Strength training also increases or preserves lean muscle mass, which is associated with a lower frequency of migraines.
According to researchers, migraine has been linked to a deficiency in opioidergic and endocannabinoid signaling. Photo: Shutterstock
Recent research published in The Journal of Hedache and Pain last October points out that strength training is the most effective form of exercise for reducing migraine.
Likewise, high-intensity aerobic exercises take second place, surpassing even first-line drugs for migraine: topiramate and amitriptyline.
The authors suggest that these results should encourage health professionals to recommend exercise to patients with migraine.
“Exercise is something that patients can do throughout their lives and use to prevent attacks migraine instead of taking daily medications or repetitive injections that have several adverse effects,” they say.
This new study used a systematic review with network meta-analysis (NMA), which compares multiple interventions and ranks the effectiveness of each.
After a literature search, the researchers included 21 clinical trials with an exercise regimen arm and a comparison control arm. All study data reported the monthly frequency of the migraine at the beginning and at the end of the intervention.
The total combined sample size was 1,195 patients with migrainewho had a mean age of 35.5 years, with a female-to-male ratio of 7 to 1. All studies used the International Classification of Headache Disorders (ICHD) criteria for the diagnosis of migraine.
The NMA provided 27 pairwise comparisons and eight indirect comparisons. Pairwise comparisons provided direct evidence between the different interventions.
The researchers combined strength training, including weight lifting, with resistance training. Both modalities target the muscles, while aerobic exercise targets cardiovascular health.

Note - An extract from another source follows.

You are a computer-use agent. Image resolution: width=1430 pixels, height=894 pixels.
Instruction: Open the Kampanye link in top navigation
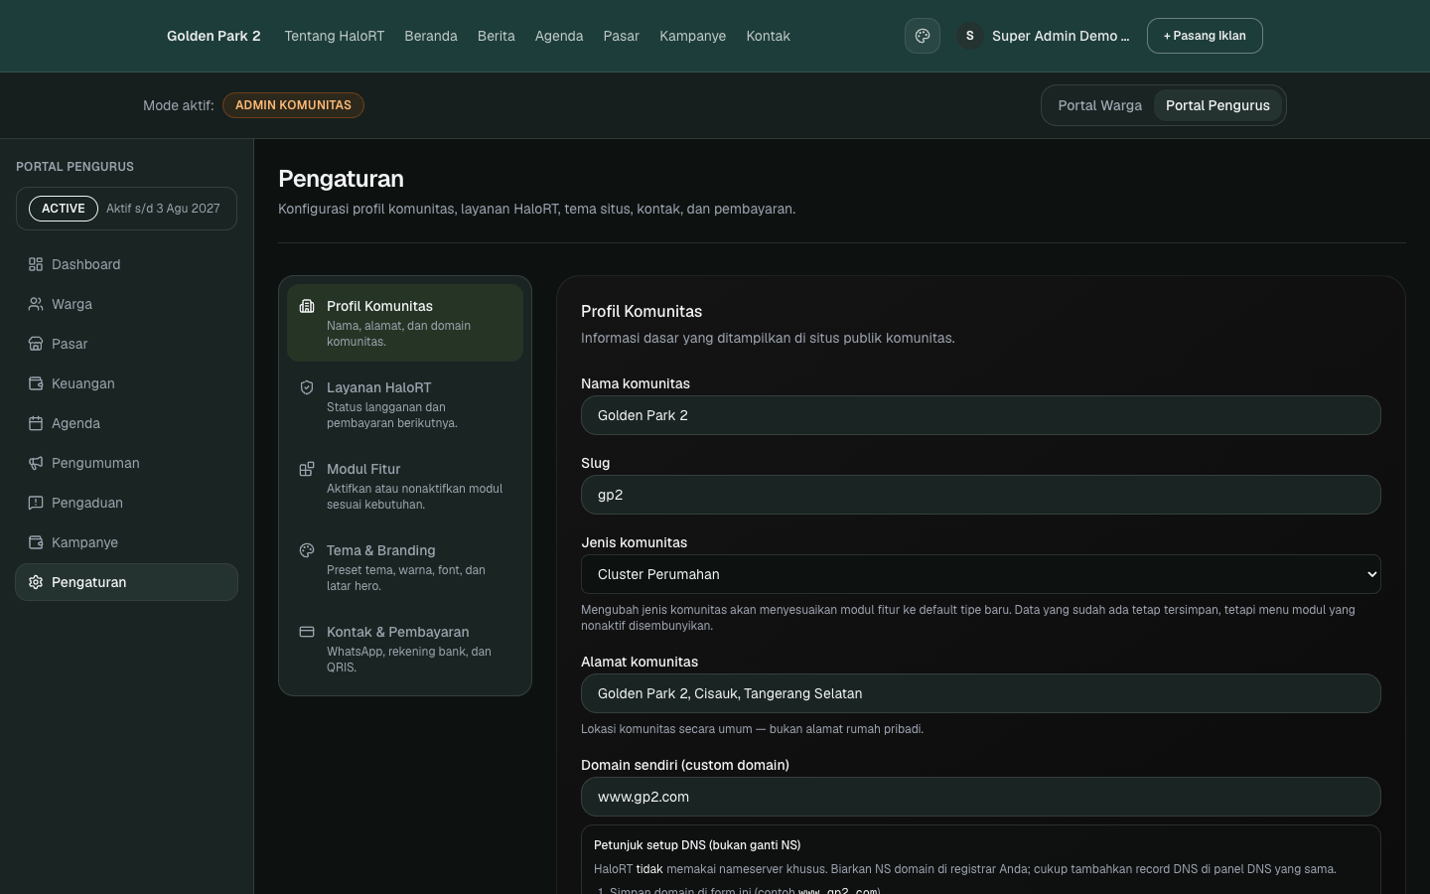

The mean number of weeks was 9.3, 9.3 and 10.7, and the mean number of hours per session for the strength/resistance training, high-intensity aerobic exercise and aerobic exercise interventions of moderate intensity was 50, 56 and 45.3, respectively.

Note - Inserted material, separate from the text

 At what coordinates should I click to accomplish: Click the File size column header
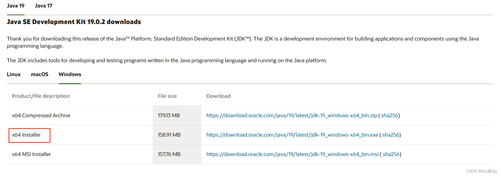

Strength training also increases or preserves lean muscle mass, which is associated with a lower frequency of migraines. Research shows that preservation of lean body mass combats central sensitization in various pain syndromes.

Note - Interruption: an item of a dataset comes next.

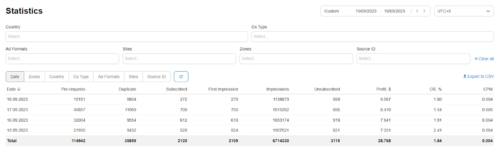Go to next date range arrow

424,11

The superior effects of high-intensity versus moderate-intensity aerobic exercise may be due to the recruitment of endogenous molecules involved in exercise-mediated hypoalgesia (pain reduction).
According to the authors, the most common pathways are the opioid and endocannabinoid systems, although other systems are likely to be involved as well, and they noted that the migraine has been linked to a deficiency in opioidergic and endocannabinoid signaling.
However, there is a degree of difficulty when comparing exercise interventions in patients with migraine chronic versus episodic, as many studies include both, but the two studies with moderate-intensity aerobic exercise that exclusively included patients with migraine chronic showed large effect sizes (Cohen’s d) of 0.80 and 1.10 in reducing the monthly frequency of headaches.
Frequency of repetitions
Based on these new results and their own experience, the researchers recommend that strength training begin at 50% of maximum repetitions (RM) with 2-3 sets of 12-15 repetitions three times per week along with 10 minutes of warm-up, stretching and cool-down, totaling 45-60 minutes per session. The weight/resistance load can be increased weekly by 5% of the RM if the patient is able to successfully complete three sets.
They also recommend including active recovery (low-intensity exercise) days between training days. All major muscles, including those of the neck, shoulders and upper limbs, should be trained in one rotation.
For high-intensity aerobic exercise, it is recommended to start with interval training at 55% VO2max (maximal respiratory capacity), or 50% HRmax (maximal heart rate) for 45-60 minutes per session , including a 10-minute warm-up and cool-down, three times a week. Intensity can be increased by 5%-10% each week to reach a maximum target of 80%-90% by week 12.
“Patients are best started with a trainer to guide and supervise them, but once they have mastered the routines, they can do the exercises independently,” the researchers noted.
Headache flare-ups are normal during exercise, and may be caused by “boom and bust cycles,” meaning exercising excessively when you feel good and stopping altogether when you feel bad.
These flare-ups do not mean that “there is something wrong with the brain or that there is an injury to the muscles,” they clarify.
The best way to control these flare-ups is to use a pacing strategy that involves “not over-resting on good days and avoiding over-resting on bad days.”
In the same way, patients must take into account that exercise is a lifestyle-based intervention; not only does it help reduce attacks of migraine but also helps control other comorbidities such as obesity and hypertension.
Speaking to Medscape Medical News, Dr. Elizabeth Loder, vice chair for academic affairs in the Department of Neurology at Brigham and Women’s Hospital and professor of neurology at Harvard Medical School in Boston, Massachusetts, said that “ it is useful to collect and summarize all these studies and focus on helping patients and clinicians understand the potential value of different types of exercise.”